*Your task*. When a line below contains the string "context", show that line.
• • •
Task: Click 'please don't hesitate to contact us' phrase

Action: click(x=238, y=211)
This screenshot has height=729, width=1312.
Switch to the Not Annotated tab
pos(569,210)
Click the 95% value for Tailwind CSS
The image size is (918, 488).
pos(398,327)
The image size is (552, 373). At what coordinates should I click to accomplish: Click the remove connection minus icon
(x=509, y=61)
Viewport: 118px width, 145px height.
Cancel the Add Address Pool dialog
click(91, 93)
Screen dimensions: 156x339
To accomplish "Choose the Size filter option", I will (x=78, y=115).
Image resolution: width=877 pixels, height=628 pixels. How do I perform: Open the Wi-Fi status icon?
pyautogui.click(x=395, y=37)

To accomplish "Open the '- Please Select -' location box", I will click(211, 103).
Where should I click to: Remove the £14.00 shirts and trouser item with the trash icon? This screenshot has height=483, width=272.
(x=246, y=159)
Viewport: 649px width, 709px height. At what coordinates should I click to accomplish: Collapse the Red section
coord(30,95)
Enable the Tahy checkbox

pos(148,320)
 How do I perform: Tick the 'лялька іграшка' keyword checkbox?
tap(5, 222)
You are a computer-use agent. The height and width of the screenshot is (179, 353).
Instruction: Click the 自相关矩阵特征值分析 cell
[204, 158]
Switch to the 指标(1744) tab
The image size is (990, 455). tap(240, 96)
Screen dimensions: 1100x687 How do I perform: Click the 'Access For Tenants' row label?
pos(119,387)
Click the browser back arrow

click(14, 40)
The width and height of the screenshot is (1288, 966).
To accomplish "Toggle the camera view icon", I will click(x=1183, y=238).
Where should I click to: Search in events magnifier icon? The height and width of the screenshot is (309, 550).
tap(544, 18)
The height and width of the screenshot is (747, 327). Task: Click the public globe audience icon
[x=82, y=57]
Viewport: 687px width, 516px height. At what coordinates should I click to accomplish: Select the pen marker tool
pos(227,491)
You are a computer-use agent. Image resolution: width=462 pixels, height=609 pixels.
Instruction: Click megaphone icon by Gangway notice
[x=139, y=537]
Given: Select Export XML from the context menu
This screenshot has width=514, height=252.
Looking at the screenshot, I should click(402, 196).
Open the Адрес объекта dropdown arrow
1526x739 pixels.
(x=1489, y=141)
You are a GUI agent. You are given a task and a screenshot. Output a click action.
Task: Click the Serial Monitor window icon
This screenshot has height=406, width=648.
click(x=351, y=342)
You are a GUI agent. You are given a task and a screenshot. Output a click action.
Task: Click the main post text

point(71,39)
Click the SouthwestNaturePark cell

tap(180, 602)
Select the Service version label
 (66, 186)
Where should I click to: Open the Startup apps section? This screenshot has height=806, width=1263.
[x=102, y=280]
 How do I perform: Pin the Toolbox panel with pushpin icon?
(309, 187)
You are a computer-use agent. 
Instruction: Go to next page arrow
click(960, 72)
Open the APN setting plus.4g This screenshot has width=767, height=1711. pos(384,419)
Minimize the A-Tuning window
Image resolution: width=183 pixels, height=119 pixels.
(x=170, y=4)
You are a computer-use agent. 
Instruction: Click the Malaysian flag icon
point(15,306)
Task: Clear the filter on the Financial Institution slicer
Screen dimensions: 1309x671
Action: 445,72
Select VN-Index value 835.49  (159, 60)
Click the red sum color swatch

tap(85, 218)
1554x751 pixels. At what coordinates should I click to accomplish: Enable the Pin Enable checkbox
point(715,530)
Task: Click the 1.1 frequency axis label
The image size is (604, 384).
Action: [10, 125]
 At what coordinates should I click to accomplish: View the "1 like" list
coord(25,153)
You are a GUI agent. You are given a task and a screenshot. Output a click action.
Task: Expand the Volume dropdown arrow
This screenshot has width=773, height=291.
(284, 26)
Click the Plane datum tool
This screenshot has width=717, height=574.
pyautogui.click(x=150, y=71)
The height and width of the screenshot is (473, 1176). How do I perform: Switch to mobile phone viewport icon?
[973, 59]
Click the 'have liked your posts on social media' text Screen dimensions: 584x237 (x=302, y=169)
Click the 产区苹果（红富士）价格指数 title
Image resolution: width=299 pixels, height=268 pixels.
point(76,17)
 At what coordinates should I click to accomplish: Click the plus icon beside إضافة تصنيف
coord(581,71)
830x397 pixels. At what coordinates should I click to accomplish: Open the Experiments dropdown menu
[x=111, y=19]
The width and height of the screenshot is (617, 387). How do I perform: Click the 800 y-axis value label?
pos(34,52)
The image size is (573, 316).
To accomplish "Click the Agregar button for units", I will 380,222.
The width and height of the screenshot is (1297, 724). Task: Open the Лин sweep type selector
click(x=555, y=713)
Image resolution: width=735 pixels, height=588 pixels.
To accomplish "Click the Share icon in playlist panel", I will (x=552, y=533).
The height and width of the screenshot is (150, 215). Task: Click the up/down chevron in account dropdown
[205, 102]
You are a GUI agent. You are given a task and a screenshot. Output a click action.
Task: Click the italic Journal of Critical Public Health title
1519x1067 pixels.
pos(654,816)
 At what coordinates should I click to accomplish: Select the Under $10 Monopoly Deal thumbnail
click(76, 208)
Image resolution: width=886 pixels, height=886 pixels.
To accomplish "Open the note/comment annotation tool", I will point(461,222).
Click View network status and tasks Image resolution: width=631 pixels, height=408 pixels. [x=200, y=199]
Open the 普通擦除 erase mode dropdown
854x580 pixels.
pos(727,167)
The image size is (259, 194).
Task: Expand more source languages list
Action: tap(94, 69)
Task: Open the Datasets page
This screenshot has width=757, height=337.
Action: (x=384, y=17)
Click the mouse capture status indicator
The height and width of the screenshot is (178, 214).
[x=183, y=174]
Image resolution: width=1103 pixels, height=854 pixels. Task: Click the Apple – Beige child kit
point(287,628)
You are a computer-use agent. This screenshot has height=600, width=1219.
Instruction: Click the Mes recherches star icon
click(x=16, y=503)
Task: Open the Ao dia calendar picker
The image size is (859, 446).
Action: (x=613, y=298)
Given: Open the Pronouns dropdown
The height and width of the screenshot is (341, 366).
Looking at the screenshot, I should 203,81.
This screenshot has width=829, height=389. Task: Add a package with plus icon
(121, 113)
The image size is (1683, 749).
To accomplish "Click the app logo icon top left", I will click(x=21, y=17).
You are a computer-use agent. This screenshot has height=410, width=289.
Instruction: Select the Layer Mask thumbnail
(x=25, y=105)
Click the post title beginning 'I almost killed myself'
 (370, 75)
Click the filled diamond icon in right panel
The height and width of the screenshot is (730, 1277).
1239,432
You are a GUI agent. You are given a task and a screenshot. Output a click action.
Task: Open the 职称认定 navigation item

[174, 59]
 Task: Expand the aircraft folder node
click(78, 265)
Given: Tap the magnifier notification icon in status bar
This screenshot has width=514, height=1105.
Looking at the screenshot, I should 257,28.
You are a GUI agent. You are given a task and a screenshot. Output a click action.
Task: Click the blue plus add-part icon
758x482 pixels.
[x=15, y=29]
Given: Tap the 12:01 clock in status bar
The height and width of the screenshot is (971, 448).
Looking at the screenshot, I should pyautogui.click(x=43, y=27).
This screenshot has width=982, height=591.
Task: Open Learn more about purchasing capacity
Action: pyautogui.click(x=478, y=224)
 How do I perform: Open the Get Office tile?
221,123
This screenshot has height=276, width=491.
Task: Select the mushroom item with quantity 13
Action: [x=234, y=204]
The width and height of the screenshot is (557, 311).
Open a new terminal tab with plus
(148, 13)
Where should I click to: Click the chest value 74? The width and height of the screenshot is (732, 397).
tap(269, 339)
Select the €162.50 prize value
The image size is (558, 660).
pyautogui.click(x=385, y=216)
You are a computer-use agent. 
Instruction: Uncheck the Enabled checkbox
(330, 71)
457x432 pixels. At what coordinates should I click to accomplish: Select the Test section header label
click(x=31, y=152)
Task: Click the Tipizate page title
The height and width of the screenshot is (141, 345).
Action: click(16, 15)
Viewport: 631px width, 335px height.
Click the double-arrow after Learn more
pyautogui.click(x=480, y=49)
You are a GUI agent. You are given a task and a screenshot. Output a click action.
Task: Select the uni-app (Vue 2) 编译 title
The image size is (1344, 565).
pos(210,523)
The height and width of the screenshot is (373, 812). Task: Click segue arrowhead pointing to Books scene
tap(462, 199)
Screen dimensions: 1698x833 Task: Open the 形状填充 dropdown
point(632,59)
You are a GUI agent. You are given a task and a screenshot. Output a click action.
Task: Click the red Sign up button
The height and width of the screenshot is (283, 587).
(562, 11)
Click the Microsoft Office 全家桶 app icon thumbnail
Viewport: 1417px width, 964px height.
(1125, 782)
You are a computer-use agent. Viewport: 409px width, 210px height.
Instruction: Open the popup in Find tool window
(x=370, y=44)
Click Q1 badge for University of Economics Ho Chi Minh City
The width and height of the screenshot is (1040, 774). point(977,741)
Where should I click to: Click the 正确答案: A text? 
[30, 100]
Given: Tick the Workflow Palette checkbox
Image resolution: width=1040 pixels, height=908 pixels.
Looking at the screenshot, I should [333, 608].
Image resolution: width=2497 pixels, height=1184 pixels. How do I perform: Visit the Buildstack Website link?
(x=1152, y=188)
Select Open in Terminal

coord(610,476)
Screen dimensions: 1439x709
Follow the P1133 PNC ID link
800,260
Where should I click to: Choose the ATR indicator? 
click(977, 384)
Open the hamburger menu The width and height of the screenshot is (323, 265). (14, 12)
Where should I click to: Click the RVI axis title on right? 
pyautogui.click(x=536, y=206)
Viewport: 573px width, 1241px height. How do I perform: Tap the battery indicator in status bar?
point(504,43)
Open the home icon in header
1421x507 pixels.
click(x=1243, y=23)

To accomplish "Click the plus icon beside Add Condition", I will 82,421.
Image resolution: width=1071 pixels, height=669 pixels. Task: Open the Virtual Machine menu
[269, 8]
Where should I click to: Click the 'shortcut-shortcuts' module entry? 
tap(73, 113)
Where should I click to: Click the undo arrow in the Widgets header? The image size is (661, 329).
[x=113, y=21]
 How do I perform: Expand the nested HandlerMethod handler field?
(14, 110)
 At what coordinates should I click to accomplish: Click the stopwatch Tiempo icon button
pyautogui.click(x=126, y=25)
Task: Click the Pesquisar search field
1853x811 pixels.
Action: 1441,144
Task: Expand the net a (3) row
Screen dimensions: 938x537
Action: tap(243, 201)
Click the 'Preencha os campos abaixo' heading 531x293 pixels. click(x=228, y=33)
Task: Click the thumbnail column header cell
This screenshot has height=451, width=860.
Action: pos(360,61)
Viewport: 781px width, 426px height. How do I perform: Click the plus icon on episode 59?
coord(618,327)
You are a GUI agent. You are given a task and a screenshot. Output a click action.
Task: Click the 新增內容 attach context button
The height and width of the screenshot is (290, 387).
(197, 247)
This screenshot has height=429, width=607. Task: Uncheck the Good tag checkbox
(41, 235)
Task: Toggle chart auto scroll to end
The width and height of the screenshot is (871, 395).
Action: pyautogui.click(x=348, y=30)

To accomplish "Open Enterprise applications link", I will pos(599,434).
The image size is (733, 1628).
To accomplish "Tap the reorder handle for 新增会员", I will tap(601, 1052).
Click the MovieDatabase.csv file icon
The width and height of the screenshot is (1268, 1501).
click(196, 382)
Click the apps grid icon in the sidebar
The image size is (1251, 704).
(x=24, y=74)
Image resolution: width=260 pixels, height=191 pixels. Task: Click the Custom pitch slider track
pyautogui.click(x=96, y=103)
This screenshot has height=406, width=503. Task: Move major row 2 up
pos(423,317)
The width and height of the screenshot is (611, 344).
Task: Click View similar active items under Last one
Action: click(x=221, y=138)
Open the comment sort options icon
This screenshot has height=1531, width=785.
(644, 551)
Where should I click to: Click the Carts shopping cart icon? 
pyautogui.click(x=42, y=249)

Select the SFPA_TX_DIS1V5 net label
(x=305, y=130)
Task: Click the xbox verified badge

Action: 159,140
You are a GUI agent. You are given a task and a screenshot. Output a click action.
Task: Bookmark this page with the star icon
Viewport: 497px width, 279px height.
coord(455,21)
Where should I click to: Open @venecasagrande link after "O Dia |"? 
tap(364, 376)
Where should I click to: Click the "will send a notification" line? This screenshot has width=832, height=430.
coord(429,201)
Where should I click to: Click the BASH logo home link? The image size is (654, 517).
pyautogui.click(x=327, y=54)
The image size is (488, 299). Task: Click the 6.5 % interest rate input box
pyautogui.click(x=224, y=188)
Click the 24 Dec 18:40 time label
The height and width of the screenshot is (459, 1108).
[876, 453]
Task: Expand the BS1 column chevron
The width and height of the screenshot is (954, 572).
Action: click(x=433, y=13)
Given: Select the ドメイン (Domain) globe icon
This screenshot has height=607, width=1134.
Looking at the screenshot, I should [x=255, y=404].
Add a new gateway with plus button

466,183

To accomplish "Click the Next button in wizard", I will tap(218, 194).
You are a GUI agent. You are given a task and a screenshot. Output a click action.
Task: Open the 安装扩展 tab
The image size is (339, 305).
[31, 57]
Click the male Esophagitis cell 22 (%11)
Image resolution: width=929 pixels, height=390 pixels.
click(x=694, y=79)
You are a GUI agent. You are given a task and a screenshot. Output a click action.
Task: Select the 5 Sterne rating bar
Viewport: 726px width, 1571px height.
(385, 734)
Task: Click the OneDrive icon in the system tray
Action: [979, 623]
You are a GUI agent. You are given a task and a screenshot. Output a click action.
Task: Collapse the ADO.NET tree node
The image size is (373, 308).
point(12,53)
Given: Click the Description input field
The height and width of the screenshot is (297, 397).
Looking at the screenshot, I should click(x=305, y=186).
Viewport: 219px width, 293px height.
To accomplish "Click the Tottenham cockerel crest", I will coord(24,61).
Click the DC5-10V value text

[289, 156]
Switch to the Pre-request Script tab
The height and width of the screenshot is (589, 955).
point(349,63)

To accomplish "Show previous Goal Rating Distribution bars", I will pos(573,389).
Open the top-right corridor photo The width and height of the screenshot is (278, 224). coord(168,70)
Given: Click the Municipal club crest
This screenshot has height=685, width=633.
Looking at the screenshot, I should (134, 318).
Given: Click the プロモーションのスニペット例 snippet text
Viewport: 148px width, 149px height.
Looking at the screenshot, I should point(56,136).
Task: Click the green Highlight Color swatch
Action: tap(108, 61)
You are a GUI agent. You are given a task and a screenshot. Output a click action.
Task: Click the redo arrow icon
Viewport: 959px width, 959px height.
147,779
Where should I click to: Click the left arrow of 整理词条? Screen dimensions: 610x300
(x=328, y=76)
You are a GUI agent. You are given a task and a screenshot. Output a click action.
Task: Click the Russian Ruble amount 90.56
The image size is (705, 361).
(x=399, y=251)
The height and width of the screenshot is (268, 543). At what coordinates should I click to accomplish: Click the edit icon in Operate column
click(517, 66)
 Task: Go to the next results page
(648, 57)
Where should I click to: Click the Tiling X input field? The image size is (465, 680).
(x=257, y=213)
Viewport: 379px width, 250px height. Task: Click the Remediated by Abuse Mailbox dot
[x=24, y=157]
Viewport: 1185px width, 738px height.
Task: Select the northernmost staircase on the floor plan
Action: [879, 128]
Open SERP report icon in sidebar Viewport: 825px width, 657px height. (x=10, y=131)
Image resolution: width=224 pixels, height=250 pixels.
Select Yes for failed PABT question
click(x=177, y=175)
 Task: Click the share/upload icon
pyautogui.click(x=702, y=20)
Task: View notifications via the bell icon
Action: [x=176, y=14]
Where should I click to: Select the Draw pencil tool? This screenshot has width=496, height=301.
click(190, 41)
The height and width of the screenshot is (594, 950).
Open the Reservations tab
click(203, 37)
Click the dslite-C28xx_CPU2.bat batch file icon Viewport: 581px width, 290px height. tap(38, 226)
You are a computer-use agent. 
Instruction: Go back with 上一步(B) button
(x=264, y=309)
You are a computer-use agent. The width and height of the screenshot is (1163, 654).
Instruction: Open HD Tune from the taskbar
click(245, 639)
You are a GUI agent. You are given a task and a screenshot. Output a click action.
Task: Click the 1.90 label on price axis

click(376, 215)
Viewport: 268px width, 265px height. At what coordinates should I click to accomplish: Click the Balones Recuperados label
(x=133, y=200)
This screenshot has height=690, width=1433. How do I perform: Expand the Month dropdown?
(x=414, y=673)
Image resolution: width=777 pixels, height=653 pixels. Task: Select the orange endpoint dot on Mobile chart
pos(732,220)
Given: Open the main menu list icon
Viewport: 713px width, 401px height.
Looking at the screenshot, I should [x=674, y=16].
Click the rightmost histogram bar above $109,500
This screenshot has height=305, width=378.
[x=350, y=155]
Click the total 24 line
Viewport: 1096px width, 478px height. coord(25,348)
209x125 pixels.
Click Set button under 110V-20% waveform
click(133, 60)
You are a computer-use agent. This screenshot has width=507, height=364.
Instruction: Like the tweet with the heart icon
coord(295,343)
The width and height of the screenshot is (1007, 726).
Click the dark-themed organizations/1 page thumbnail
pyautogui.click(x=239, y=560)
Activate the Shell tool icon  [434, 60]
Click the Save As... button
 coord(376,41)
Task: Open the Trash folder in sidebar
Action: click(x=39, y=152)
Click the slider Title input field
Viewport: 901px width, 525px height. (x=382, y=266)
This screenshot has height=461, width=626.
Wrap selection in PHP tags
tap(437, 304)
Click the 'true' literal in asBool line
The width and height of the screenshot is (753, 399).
• • •
*Written solution*.
Given: Select Export XML from the context menu
Task: Click the 新增內容 attach context button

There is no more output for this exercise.